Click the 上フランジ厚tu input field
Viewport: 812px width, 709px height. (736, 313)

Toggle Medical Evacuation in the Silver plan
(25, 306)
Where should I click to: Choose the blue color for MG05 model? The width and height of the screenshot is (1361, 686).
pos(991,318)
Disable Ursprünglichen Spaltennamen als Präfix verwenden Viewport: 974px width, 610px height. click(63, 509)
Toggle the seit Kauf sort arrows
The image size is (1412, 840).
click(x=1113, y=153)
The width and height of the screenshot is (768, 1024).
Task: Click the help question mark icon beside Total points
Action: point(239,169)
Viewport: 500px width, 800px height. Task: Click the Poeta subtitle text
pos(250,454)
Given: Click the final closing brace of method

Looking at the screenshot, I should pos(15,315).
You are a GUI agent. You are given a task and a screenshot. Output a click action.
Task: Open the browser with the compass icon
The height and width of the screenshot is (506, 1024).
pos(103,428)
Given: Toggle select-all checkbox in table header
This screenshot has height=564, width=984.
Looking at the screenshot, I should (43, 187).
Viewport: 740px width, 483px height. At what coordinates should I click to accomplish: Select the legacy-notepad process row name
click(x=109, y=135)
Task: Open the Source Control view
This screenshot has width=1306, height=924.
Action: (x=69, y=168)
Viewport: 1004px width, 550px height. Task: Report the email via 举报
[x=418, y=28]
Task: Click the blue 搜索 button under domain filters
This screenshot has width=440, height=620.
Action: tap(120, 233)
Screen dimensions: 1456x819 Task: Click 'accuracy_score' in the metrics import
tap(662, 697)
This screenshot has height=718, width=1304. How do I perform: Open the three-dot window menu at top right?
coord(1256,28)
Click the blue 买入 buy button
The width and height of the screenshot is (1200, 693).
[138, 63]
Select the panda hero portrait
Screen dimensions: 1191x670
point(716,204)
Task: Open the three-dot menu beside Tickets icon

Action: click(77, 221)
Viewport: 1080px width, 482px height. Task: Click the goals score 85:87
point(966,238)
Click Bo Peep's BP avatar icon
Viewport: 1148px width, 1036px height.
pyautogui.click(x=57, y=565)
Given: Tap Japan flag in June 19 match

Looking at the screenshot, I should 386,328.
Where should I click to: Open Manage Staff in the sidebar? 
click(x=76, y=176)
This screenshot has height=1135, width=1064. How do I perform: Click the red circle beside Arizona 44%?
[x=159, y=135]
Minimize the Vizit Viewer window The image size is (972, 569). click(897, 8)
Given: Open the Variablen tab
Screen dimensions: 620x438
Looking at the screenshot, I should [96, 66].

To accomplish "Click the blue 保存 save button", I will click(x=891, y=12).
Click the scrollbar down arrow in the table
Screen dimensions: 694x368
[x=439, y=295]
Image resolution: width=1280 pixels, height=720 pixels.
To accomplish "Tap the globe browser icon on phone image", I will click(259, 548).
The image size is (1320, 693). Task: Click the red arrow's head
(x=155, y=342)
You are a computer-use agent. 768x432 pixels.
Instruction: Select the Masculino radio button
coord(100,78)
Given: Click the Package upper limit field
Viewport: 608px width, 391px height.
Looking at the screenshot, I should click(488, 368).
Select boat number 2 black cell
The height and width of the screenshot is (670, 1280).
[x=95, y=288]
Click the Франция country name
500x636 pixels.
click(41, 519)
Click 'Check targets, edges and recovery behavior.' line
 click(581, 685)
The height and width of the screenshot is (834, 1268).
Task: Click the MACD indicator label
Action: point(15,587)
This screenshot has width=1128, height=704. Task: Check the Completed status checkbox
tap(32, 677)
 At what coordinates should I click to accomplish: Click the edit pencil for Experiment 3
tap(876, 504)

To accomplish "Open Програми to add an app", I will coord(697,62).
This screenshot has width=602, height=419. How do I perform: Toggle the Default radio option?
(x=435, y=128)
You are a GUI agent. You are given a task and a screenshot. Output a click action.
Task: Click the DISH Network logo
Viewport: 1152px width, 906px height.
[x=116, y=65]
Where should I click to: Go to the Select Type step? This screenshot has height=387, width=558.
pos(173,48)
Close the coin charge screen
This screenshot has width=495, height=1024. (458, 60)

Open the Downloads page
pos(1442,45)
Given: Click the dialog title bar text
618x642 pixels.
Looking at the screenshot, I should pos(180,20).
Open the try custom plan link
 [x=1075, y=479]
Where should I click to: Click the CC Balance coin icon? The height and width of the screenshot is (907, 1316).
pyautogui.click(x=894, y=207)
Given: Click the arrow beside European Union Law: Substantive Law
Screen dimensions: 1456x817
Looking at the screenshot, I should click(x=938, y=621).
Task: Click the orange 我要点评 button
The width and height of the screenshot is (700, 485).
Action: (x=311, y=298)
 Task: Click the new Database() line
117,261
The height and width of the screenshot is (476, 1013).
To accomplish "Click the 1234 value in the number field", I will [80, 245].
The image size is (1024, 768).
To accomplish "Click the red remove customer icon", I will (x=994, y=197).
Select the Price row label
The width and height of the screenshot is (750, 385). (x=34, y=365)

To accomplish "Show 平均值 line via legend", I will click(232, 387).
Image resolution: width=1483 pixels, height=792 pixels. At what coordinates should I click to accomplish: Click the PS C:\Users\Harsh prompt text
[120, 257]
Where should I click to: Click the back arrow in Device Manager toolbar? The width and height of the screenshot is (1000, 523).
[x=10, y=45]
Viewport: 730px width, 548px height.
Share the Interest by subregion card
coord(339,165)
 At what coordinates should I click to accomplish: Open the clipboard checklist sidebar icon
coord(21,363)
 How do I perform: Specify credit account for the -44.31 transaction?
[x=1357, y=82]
+++
**What you are asked to do**. Each line of the records above, from the first through the one containing "Given: Toggle select-all", is to be retyped exactly; no other line belongs.

**Response to this exercise**.
Click the 上フランジ厚tu input field
Viewport: 812px width, 709px height. (736, 313)

Toggle Medical Evacuation in the Silver plan
(25, 306)
Where should I click to: Choose the blue color for MG05 model? The width and height of the screenshot is (1361, 686).
pos(991,318)
Disable Ursprünglichen Spaltennamen als Präfix verwenden Viewport: 974px width, 610px height. click(63, 509)
Toggle the seit Kauf sort arrows
The image size is (1412, 840).
click(x=1113, y=153)
The width and height of the screenshot is (768, 1024).
Task: Click the help question mark icon beside Total points
Action: point(239,169)
Viewport: 500px width, 800px height. Task: Click the Poeta subtitle text
pos(250,454)
Given: Click the final closing brace of method

Looking at the screenshot, I should pos(15,315).
You are a GUI agent. You are given a task and a screenshot. Output a click action.
Task: Open the browser with the compass icon
The height and width of the screenshot is (506, 1024).
pos(103,428)
Given: Toggle select-all checkbox in table header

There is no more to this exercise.